Impacto negativo na política de mobilidade
Apesar de popular, a medida conta com pouco apoio junto a especialistas em mobilidade. O urbanista Frédéric Héran, da Universidade de Lille 1, argumenta que, em vez de incitar os motoristas a abandonar os carros, a proposta induz os ciclistas a aposentar as bicicletas. Depois, são os pedestres que prefeririam andar de ônibus e metrô, em vez de caminhar. Os jovens seriam os primeiros a ceder à “tentação”. Héran chama atenção para o aumento dos custos ligados a um problema de saúde pública: o sedentarismo.

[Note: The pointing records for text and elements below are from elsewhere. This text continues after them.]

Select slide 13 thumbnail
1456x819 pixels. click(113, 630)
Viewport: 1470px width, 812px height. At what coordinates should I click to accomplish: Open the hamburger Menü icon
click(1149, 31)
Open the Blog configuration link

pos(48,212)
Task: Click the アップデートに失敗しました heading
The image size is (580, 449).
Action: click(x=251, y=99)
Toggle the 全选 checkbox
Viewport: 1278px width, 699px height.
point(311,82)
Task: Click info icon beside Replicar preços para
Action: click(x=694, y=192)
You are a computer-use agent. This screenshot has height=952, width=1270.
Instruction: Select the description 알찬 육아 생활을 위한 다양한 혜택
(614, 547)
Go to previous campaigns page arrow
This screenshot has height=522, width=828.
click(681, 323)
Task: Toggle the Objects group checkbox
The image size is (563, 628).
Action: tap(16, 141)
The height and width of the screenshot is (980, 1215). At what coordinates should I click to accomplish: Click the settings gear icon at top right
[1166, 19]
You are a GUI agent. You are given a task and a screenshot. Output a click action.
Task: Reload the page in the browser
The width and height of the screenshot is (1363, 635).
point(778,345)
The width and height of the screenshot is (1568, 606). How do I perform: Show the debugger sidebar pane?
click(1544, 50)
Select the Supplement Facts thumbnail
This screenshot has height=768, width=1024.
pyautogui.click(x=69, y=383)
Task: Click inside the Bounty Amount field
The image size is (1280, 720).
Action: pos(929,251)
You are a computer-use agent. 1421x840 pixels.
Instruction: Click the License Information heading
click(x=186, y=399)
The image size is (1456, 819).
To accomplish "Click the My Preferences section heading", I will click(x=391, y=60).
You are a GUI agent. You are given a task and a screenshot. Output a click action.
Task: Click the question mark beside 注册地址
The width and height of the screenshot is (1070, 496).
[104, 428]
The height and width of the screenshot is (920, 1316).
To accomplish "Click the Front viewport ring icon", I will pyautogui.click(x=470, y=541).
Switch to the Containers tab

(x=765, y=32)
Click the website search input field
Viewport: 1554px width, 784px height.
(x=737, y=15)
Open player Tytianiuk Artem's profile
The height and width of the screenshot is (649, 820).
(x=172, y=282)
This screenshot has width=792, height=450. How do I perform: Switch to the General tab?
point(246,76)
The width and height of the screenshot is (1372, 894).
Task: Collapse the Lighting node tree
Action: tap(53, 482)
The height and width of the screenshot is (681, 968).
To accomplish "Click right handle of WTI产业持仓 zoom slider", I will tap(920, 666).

“O potencial do uso da bicicleta em Paris é gigantesco: apenas 4% dos parisienses usam esse meio de transporte cotidianamente. Transformar o transporte gratuito significaria limitar esse potencial. Seria uma pena”, explica Héran. “Sem contar que hoje as pessoas são cada vez mais sedentárias: se elas pudessem ao menos se exercitar um pouco para ir ao trabalho, seria uma ótima ideia. Mas essa medida faria elas ficarem ainda mais sedentárias – e precisamos promover o contrário.”
Ampliação da rede ainda mais difícil
A questão da perda da qualidade também preocupa. Com mais usuários, os custos de manutenção se elevam, ao mesmo tempo em que as receitas, caem. Aumentar a rede se torna uma missão delicada.
A equação fica ainda mais complexa num momento em que a região parisiense se organiza para investir 50 bilhões de euros em transportes, para ampliar a rede de metrôs nas periferias, dentro do megaprojeto Grand Paris.
No Brasil, cerca de 15 cidades disponibilizam transporte grátis – a maioria tem no máximo 50 mil habitantes.